-- Material supplied start --

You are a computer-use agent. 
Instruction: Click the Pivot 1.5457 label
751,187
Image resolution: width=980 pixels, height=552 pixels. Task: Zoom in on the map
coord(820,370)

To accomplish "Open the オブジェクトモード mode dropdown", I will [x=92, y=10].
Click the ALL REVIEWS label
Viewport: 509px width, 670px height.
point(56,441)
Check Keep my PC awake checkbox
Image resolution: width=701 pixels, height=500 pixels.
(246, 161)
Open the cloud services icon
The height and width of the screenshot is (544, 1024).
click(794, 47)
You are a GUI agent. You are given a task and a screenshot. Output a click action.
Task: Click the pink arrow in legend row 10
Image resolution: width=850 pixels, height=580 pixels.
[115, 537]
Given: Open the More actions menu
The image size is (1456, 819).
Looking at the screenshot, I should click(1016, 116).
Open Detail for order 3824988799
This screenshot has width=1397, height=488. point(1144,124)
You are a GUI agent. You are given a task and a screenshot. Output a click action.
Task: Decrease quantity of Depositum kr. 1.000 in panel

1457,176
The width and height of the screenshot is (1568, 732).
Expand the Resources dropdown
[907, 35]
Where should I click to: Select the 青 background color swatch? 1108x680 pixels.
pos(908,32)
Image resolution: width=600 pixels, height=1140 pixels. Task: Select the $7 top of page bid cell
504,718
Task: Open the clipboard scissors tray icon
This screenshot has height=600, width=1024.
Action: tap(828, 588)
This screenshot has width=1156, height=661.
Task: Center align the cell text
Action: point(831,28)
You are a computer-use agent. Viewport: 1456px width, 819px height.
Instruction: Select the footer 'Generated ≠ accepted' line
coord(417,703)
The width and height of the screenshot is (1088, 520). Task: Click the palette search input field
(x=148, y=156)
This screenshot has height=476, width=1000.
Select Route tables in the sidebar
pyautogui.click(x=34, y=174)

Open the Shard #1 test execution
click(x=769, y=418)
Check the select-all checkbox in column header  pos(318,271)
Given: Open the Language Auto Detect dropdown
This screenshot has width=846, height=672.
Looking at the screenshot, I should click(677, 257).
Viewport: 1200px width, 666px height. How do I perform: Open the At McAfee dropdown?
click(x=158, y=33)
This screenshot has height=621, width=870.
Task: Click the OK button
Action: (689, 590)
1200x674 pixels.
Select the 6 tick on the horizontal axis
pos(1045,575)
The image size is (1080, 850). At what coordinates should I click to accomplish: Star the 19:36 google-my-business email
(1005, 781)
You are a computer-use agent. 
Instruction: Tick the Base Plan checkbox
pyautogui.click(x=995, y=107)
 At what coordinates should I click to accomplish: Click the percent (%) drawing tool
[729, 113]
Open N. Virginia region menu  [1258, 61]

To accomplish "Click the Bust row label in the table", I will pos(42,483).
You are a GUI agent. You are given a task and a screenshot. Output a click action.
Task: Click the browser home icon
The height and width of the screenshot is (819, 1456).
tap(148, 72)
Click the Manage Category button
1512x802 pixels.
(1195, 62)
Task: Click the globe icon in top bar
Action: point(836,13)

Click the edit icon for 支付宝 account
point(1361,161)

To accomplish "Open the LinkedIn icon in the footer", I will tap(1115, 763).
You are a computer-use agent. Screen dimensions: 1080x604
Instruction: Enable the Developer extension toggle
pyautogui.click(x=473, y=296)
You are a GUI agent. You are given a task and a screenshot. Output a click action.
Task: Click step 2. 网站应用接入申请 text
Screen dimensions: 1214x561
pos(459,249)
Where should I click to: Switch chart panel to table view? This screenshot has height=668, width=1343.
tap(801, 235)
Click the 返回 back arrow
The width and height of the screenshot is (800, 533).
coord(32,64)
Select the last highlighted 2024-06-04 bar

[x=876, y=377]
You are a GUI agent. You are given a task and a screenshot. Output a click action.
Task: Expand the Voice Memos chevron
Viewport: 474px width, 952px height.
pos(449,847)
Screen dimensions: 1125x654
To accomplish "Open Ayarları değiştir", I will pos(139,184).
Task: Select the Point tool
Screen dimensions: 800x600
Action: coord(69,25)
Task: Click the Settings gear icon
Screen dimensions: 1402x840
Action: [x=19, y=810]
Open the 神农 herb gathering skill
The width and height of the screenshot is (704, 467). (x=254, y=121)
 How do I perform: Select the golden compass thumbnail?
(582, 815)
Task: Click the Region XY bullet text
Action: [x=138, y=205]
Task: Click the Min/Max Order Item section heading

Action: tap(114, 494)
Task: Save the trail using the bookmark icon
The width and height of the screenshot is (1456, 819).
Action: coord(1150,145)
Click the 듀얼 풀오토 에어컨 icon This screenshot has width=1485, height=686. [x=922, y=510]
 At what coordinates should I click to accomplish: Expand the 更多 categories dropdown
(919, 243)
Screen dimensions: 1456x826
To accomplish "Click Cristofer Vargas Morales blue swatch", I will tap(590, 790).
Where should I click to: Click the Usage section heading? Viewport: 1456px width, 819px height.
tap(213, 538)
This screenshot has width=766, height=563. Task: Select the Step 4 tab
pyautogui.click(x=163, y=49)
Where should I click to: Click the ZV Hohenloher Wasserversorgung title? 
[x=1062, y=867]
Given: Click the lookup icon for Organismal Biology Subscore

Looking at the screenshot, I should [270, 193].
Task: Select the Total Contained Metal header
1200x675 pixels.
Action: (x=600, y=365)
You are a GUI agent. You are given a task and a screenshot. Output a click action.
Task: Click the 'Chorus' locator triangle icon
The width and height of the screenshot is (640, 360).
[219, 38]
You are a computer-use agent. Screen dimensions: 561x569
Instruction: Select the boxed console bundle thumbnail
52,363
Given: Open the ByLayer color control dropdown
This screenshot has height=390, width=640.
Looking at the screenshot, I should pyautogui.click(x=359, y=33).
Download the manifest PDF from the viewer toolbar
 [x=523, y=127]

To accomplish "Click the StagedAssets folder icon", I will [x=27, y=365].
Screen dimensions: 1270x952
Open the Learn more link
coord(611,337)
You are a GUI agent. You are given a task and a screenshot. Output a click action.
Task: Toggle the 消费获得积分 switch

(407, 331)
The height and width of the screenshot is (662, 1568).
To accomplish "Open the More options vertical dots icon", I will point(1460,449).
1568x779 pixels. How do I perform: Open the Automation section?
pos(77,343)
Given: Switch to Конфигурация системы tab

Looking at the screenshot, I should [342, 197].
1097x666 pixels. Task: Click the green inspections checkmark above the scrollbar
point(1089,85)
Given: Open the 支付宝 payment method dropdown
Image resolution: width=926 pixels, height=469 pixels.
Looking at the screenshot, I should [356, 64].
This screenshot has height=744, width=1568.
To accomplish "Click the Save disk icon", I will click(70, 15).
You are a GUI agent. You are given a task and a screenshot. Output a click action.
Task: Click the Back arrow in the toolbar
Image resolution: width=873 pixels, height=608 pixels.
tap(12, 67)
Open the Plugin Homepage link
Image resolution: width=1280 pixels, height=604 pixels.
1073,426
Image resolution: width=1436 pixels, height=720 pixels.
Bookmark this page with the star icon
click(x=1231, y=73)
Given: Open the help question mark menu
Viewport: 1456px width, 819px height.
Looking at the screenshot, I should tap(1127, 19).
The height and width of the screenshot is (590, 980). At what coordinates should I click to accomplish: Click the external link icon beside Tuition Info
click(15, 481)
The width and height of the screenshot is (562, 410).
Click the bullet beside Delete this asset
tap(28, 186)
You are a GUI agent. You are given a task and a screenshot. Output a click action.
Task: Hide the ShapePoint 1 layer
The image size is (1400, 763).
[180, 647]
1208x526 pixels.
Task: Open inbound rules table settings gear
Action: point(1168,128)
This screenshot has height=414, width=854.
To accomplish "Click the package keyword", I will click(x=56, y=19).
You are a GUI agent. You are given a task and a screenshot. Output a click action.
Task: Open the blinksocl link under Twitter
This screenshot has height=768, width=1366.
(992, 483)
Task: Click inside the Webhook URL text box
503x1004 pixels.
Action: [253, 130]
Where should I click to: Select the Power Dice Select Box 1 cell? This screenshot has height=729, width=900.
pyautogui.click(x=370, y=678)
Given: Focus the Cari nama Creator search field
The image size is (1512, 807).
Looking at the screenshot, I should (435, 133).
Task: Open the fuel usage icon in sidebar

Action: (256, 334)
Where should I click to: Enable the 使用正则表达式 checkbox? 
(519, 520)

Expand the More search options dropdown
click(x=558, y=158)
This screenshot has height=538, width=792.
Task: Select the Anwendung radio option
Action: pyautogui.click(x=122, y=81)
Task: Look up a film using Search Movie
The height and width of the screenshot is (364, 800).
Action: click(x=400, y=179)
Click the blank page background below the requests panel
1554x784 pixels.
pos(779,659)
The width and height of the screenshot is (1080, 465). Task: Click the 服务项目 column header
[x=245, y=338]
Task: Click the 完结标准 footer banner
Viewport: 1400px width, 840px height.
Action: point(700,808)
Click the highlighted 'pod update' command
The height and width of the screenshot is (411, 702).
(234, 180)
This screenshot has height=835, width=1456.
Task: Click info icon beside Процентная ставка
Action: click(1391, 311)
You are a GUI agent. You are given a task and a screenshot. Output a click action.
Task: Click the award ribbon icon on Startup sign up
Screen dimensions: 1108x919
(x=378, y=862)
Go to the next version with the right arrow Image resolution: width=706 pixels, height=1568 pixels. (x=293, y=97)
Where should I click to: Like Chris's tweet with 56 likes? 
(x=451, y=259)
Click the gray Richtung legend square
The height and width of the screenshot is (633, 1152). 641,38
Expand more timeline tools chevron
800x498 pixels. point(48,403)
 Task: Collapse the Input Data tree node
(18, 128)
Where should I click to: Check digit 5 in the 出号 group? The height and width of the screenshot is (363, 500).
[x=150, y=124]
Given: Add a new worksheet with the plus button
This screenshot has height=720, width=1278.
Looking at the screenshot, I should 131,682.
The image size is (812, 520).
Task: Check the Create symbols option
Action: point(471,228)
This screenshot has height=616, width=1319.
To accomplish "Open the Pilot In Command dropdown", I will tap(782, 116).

-- Material supplied end --

• **Brief**: Reproduce word for word the rows above, starting with the line that contains "At what coordinates should I click to accomplish: Expand" and going on through the line that contains "[x=523, y=127]".

• **Result**:
 At what coordinates should I click to accomplish: Expand the 更多 categories dropdown
(919, 243)
Screen dimensions: 1456x826
To accomplish "Click Cristofer Vargas Morales blue swatch", I will tap(590, 790).
Where should I click to: Click the Usage section heading? Viewport: 1456px width, 819px height.
tap(213, 538)
This screenshot has width=766, height=563. Task: Select the Step 4 tab
pyautogui.click(x=163, y=49)
Where should I click to: Click the ZV Hohenloher Wasserversorgung title? 
[x=1062, y=867]
Given: Click the lookup icon for Organismal Biology Subscore

Looking at the screenshot, I should [270, 193].
Task: Select the Total Contained Metal header
1200x675 pixels.
Action: (x=600, y=365)
You are a GUI agent. You are given a task and a screenshot. Output a click action.
Task: Click the 'Chorus' locator triangle icon
The width and height of the screenshot is (640, 360).
[219, 38]
You are a computer-use agent. Screen dimensions: 561x569
Instruction: Select the boxed console bundle thumbnail
52,363
Given: Open the ByLayer color control dropdown
This screenshot has height=390, width=640.
Looking at the screenshot, I should pyautogui.click(x=359, y=33).
Download the manifest PDF from the viewer toolbar
 [x=523, y=127]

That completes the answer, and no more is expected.